The American Heart Association, the American College of Cardiology, and the European Society of Cardiology now recognize obesity as a chronic disease—yet their cardiovascular prevention playbooks largely still rely on thresholds built in leaner study populations. In everyday practice, risk estimates are often anchored to LDL-cholesterol, blood pressure, and HbA1c, even though obesity biology frequently operates through pathways that those markers fail to fully capture.
That mismatch has consequences. BMI, visceral fat distribution, and hepatic steatosis—signals closely tied to inflammation, insulin resistance, and adverse metabolic remodeling—remain underused or excluded in most cardiovascular risk calculators. As a result, many people living with obesity are categorized as “moderate risk,” despite evidence of cardiometabolic vulnerability that can begin decades before overt diabetes or frank dyslipidemia.
A new discussion in International Journal of Obesity argues that prevention guidelines may be lagging behind therapeutic science. The authors note that contemporary diabetes recommendations already apply cardio-protective medications such as SGLT2 inhibitors and GLP-1 receptor agonists based on cardiovascular outcomes, not solely on whether a patient’s glucose levels meet a specific target.
“Carving therapy decisions strictly from glycaemic thresholds” may therefore be an overly narrow approach when the goal is cardiovascular prevention. Extending the same outcome-based logic to obesity could align treatment algorithms with the underlying mechanisms that generate cardiometabolic risk, including ectopic fat accumulation and metabolic inflammation.

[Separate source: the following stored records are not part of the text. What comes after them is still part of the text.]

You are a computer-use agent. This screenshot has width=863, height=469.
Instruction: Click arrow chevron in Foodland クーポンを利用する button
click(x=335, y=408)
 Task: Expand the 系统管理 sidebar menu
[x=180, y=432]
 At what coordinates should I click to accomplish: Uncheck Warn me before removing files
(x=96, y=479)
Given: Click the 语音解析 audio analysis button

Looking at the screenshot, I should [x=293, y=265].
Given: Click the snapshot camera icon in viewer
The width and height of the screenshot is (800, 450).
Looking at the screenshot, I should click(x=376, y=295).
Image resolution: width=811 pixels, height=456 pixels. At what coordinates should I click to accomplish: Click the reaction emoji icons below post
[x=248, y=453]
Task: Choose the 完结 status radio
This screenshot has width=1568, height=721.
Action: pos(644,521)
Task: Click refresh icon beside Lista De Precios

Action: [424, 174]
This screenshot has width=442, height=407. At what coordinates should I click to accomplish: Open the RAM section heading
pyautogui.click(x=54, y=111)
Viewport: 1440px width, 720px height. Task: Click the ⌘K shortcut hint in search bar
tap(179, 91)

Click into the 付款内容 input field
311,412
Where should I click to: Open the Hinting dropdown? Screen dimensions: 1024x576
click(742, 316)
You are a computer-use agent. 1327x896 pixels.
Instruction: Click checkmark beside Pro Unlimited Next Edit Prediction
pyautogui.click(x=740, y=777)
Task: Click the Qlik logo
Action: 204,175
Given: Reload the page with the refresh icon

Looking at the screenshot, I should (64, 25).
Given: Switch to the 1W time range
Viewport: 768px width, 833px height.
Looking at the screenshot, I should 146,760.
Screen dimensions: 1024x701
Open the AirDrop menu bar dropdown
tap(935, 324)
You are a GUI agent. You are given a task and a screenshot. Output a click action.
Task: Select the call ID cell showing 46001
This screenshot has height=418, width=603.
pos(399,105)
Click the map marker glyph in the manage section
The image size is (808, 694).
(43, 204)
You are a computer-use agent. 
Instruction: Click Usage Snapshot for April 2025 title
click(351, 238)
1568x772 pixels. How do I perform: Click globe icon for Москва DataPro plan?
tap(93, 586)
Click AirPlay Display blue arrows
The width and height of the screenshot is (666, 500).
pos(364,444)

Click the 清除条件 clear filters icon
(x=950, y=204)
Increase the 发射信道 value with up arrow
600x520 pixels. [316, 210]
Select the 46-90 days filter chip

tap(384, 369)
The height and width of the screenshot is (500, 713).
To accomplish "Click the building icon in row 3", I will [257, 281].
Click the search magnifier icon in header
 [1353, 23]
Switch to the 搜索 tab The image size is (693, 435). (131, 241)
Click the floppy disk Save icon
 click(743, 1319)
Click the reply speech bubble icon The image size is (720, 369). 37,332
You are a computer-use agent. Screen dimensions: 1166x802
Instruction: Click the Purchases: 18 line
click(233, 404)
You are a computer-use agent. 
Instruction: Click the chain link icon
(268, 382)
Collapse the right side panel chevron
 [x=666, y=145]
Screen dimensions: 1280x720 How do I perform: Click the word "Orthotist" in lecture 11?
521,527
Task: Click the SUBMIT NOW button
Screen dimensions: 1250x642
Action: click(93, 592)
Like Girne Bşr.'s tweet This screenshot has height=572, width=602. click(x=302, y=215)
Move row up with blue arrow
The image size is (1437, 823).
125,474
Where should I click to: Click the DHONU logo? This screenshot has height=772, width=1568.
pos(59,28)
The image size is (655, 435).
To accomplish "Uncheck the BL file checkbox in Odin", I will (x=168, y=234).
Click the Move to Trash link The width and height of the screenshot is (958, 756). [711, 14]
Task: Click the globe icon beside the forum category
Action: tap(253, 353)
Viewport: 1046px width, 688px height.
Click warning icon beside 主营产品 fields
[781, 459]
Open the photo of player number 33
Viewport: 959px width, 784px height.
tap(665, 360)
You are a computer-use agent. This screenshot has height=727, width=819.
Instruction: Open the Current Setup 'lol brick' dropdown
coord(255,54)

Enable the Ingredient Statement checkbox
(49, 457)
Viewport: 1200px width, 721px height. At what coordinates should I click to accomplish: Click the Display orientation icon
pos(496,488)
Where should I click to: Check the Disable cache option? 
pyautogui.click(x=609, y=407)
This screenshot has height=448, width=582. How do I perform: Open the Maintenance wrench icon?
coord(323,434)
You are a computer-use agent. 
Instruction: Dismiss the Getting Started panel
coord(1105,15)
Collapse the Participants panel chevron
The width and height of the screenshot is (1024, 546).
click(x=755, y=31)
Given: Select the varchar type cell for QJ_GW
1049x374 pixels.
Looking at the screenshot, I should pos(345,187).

The paper also highlights a shift toward more precise risk stratification. AI-derived imaging biomarkers could quantify phenotypes—such as visceral fat burden and liver fat—that correlate with atherosclerotic processes. Meanwhile, metabolomics may reveal composite metabolic signatures reflecting early vascular stress.
Additionally, polygenic risk scores offer another layer, combining inherited susceptibility with modifiable drivers. Together, these tools could identify high-risk individuals within the “moderate” category and enable earlier, mechanism-informed intervention.
The authors’ overarching point is straightforward: when risk tools ignore obesity-specific physiology, clinicians may miss windows for prevention. Updating thresholds and incorporating modern biomarker technologies could help turn recognition of obesity as a chronic disease into earlier cardiovascular action.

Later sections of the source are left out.